I'm not disagreeing then nor am I now. I'm gonna repeat one more time what I said in the last post. If he was using that article to say I need a connector which more or less it does, then he should have also pushed the issue of a jumper which he did NOT. I completely understand what the article says and had I read and been as familiar with it then (TWO YEARS AGO) as I am now I would have. :roll:
All he wanted was a connector and neither the jman that told me to do it nor the inspector mentioned anything about a jumper so I let it go at that. (I was a 3rd year at the time) I let it go and didn't look it up until later I was wondering why the connector. Also the inspector didn't cite an article when he said that the pipe needs a connector because nobody questioned him.
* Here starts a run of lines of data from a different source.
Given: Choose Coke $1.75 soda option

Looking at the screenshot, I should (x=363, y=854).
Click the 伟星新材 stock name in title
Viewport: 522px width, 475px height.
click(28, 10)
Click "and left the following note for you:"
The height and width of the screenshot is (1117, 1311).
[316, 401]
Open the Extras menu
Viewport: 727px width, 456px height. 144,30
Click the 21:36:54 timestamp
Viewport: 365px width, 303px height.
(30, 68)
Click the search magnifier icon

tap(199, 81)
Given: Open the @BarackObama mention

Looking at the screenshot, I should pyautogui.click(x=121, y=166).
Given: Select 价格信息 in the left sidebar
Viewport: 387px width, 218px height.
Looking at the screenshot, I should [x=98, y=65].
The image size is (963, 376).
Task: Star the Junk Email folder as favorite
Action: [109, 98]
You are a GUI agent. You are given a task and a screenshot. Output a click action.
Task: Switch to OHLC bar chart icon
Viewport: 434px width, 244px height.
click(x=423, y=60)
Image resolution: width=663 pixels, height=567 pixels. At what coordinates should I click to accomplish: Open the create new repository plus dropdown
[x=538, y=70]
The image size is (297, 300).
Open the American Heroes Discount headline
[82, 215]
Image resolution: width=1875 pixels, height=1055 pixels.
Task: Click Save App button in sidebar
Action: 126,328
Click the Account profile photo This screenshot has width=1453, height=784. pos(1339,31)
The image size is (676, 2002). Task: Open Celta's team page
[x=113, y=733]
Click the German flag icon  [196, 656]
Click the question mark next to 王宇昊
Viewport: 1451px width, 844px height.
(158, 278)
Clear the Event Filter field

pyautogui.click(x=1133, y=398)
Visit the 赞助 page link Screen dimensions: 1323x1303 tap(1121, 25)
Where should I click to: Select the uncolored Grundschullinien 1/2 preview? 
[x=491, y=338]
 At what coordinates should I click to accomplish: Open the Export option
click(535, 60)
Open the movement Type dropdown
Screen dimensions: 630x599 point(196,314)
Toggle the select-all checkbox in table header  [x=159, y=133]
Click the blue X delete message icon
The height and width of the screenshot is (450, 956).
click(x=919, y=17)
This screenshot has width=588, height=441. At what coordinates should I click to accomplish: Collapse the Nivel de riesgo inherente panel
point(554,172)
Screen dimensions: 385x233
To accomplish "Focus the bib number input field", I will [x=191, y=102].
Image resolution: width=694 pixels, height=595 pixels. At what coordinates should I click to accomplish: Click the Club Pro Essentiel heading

Again the setup was pipe connected to panel, solid #6 I believe it was (might have been bigger I've slept a few times since then) through a 3/4 EMT out the wall connected to a ground clamp on the ground rod. I'm not misunderstanding anything. I'm not raising a fuss. I've read all of Article 250 many many many times since then believe, it was very prominent on my test as well. This has all gotten blown out of proportion over a simple comment.